Information about Bed Bugs and Lice
Information about Bed Bugs and Lice
Bed Bugs
Bed bugs are brought into buildings on peoples' belongings. Students, staff, faculty – anyone – can bring bed bugs to school. The key is to educate everyone as much as possible to stop bed bugs at their source - 99% of the time it is the home. The American Academy of Pediatrics, National Association of School Nurses, the Pennsylvania Department of Health, and the Center for Disease Control do not support exclusion of students from school for bed bugs.
Lice (Pediculosis)
How did the District develop guidance for lice?

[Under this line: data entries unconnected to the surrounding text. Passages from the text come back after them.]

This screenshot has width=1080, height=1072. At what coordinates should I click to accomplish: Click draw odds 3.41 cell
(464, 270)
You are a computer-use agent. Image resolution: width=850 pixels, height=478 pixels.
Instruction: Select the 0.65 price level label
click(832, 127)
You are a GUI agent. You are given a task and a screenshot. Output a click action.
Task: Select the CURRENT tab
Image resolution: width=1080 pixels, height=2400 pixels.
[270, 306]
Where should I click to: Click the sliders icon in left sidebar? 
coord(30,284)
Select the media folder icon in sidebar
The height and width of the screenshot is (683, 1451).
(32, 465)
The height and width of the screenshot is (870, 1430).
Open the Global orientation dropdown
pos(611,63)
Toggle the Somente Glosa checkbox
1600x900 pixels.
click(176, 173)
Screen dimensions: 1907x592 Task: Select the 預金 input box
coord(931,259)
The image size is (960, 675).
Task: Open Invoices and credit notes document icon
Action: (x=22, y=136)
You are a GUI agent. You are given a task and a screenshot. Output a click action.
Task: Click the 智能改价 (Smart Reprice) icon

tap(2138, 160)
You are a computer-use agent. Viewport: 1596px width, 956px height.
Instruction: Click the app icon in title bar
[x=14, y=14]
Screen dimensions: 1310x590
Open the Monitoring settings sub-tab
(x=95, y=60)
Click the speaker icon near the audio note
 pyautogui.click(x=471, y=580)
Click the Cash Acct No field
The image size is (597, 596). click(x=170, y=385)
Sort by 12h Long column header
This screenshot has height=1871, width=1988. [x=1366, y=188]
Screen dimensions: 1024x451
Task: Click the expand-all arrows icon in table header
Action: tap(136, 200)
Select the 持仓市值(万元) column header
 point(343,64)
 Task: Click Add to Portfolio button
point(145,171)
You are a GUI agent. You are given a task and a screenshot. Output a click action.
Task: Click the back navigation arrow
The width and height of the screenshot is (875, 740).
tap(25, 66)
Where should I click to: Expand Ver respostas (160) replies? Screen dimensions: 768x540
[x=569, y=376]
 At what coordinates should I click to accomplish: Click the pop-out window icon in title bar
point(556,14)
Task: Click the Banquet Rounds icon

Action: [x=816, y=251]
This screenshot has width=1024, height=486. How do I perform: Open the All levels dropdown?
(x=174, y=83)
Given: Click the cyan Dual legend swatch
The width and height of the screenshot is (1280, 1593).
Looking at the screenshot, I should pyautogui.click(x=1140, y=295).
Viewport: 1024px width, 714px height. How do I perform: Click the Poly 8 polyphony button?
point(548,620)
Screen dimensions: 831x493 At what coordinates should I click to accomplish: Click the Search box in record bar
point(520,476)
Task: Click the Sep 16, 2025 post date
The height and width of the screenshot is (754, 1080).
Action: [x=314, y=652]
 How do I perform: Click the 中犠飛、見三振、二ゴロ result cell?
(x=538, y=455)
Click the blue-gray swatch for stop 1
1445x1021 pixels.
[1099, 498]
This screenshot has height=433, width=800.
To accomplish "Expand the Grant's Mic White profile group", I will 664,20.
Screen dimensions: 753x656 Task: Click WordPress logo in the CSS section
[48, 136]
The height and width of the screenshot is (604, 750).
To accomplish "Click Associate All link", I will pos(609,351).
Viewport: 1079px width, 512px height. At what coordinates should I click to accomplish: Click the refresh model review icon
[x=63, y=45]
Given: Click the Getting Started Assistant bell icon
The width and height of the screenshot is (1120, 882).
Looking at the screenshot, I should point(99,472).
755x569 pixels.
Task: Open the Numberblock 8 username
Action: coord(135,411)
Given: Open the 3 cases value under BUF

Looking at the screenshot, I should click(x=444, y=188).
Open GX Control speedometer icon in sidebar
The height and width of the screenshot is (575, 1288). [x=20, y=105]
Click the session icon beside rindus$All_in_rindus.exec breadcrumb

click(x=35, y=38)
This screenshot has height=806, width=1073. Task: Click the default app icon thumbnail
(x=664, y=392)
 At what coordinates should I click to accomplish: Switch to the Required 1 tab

The District follows the recommendations of the Center of Disease Control (CDC), the American Academy of Pediatrics and the American School Health Association. None of these organizations recommend excluding a student with lice/nits and they do not support automatically checking all students' heads in a classroom for lice. When lice are found on a child at school, the parents are notified and the school nurse provides the parent with information on appropriate treatment.
What is the science behind their recommendations?
- Lice primarily spread through direct head to head contact.
- Lice can only crawl; they can neither jump nor fly.
- Lice do not cause disease and are not dangerous to individuals.
- By the time lice are discovered the individual has usually had them for 3-4 weeks.
- Research has consistently shown school is rarely the place of lice transmissions.
- The majority of live cases are spread in households and sleep overs.
- The burden of unnecessary absenteeism to the students, families and communities far outweighs the risks associated with head lice.
- Lice cause an emotional reaction. “No ‘nit” policies were based on the emotional reaction and not on scientific evidence of how lice were passed.